Tuesday, November 01, 2005

Life is Good

The worst thing I feared about full time employment was the routine.

As kids, we get used to routine when we go to school. We know when we have to get up and when we have to do different tasks. At that age you don't really complain because that's all you know. Then you get to the last years of high school where you're given free periods and a choice of subjects. You quickly get used to the freedom of being able to leave early or have a longer lunch time and not doing the subjects you hate. Then you get to uni and routine gets thrown out the window. Classes usually start late and it's up to you when you leave. No one cares what you do. Casual jobs break up your day even more. Holidays are long. Life is as free as you make it.

Then you get to work, which is like school again. Only it's much harder to get used to things that are worse than what you had before. That's what it felt like when I was doing the graphic design job at the beginning of the year. Every day was the same. I knew exactly what I would be doing the same time in a week, in a month etc. I couldn't accept that's the kind of life I was in for the next 50 years. I tried to get into the film/tv industry because that was pretty far from the routine office work but realised that I wasn't brave enough for that sort of job insecurity.

Then I got this job. Sure I have to wake up the same time each day but how I love what I do! I have no idea what I'll be doing next week. Today got a surprise when the manager told us at 4pm that if he was going home early, he couldn't make us stay and we were all free to go too. Just when I thought that there was no comprimise on the leaving time. Plus, today was the second day in a row when we got free lunch. And let me add how tasty it was!

I didn't even really feel like going home 'cause I was enjoying what I was doing and thought, "It's not like I have anything better to do at home" which in all honesty I cannot remember ever thinking about any other job or even uni.

Tomorrow I have to send the publisher links to the best online games (on the relevant topic). The child in me loves this. On Friday I'll have to be a grown-up and go to a real business meeting with an important person.

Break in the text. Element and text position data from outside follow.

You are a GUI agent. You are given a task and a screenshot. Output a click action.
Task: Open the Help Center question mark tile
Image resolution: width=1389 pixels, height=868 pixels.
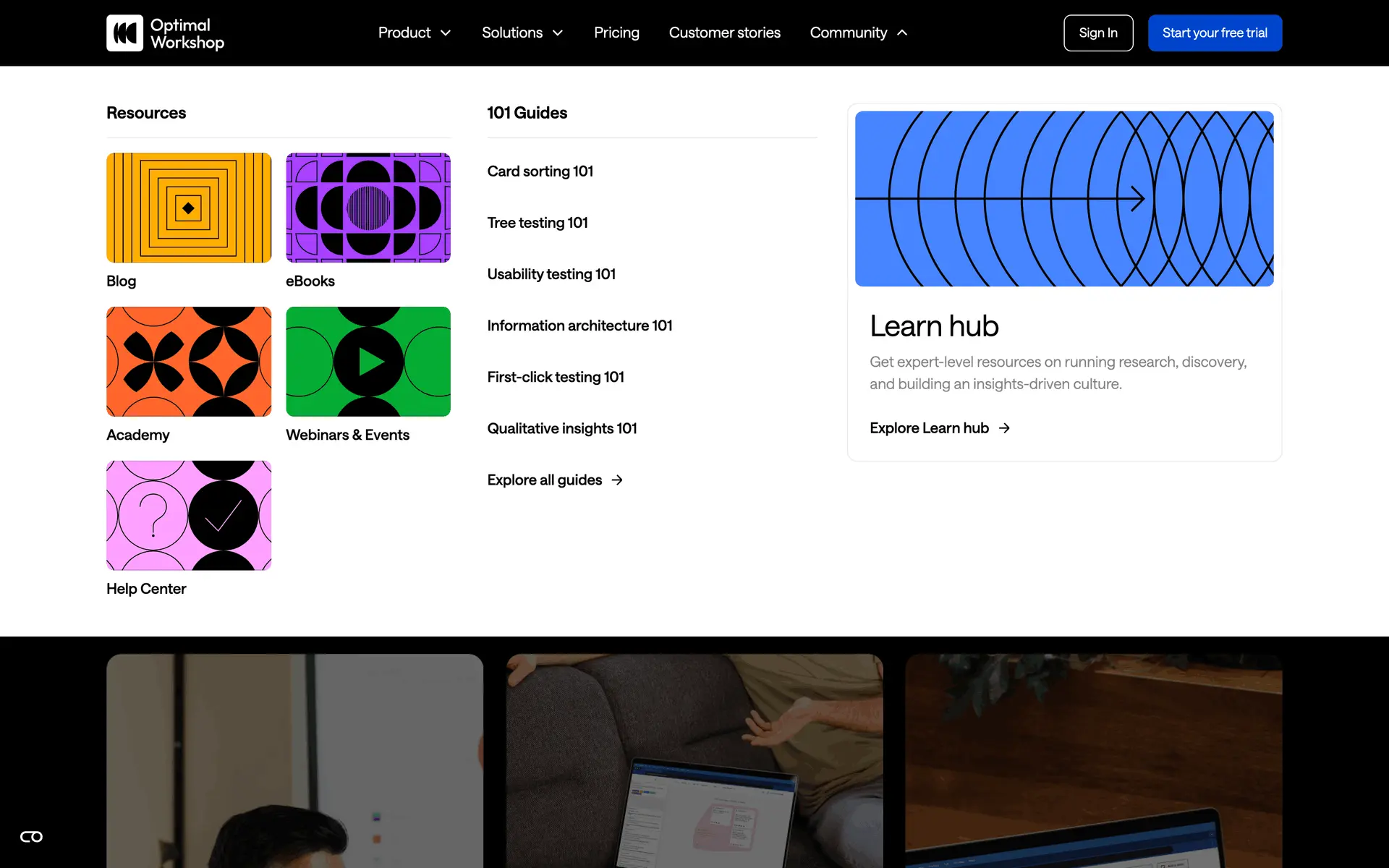pyautogui.click(x=189, y=516)
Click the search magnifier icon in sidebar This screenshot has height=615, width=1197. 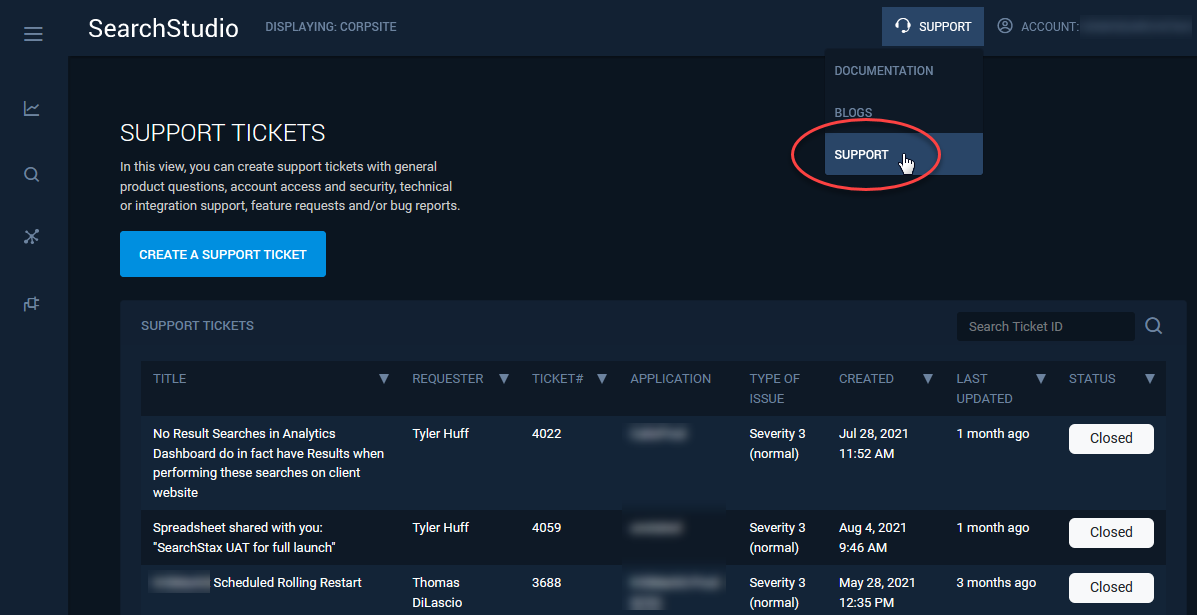click(31, 174)
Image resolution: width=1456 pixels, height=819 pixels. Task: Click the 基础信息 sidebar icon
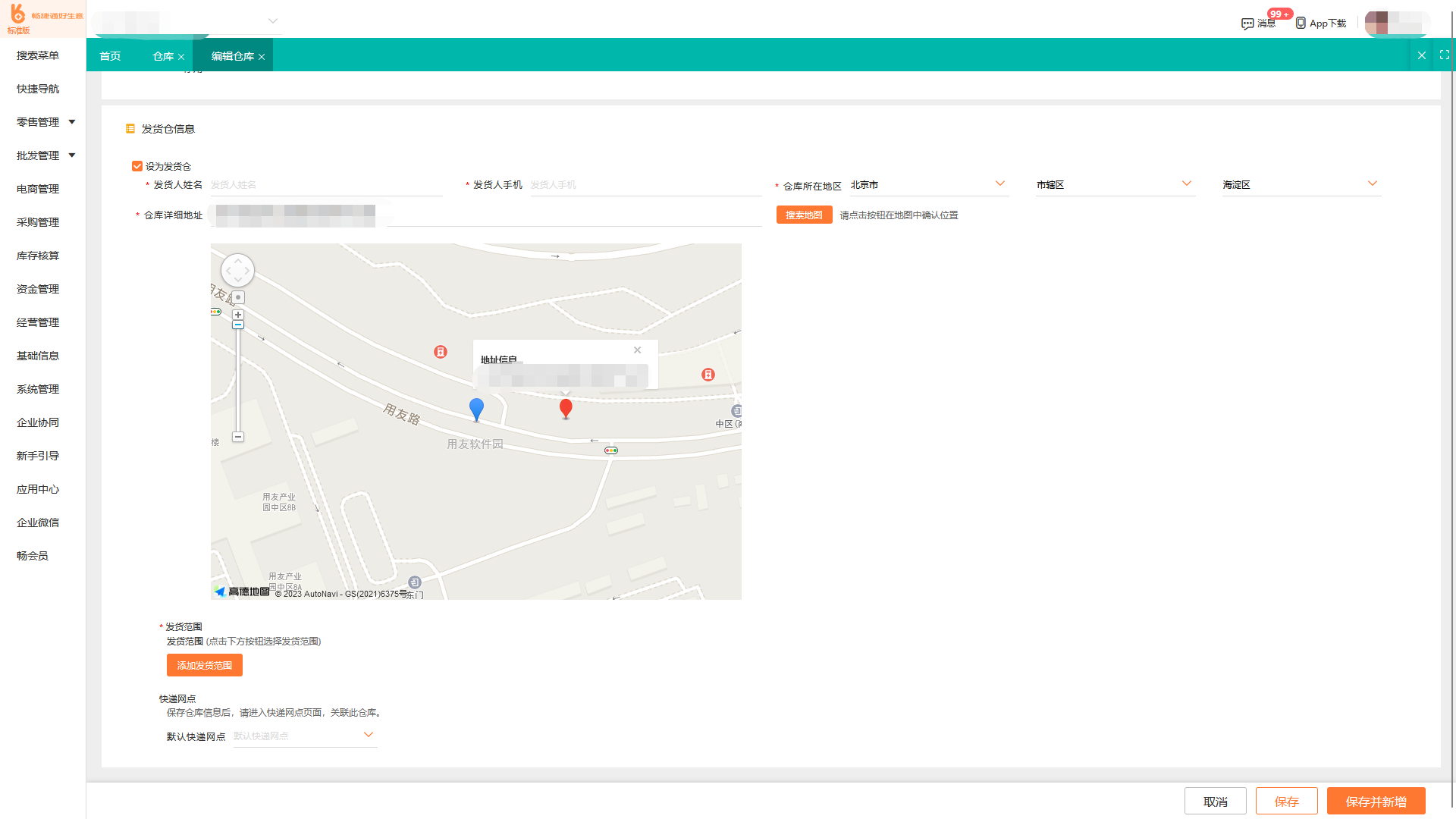pyautogui.click(x=40, y=355)
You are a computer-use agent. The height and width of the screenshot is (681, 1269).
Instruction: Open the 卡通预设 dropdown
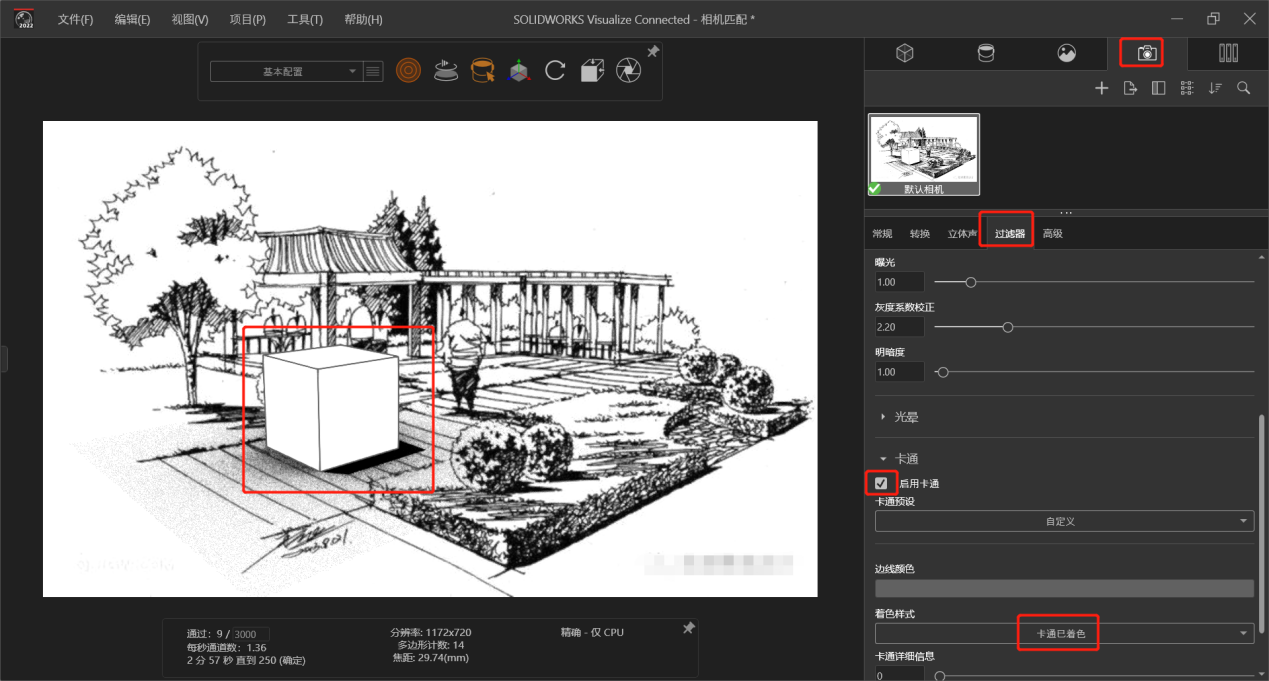pos(1064,521)
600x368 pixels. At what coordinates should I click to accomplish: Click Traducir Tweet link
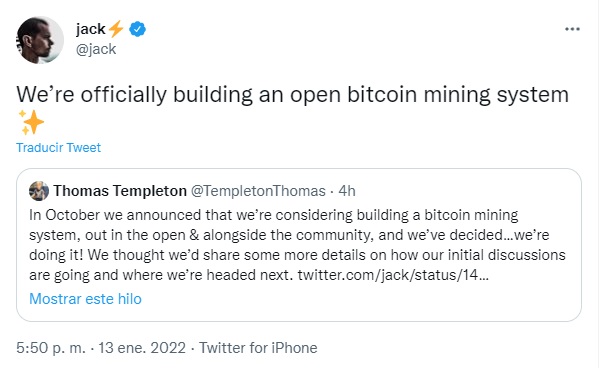[x=59, y=147]
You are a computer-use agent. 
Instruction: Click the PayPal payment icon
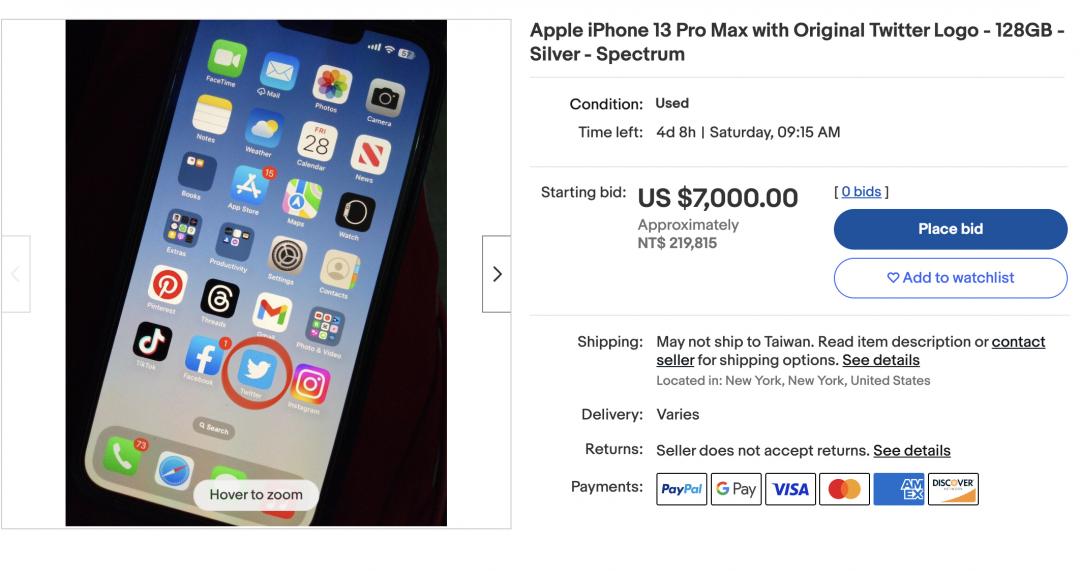[x=681, y=489]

Another way you can tell I'm in love with my job is when on Monday I thought, "I'm so glad it's only the beginning of the week and I still have plenty of time to do everything that needs to be done" and at 5pm I thought, "Oh goody, I still have half an hour of work!"

Don't want to get back to my pessimistic thoughts but I hope the wonderful life I lead right now lasts.

My grandma said I was on a lucky streak in my life right now and that it was about time.

Sweet and loving boyfriend + fun and fulfilling job. What else could I want?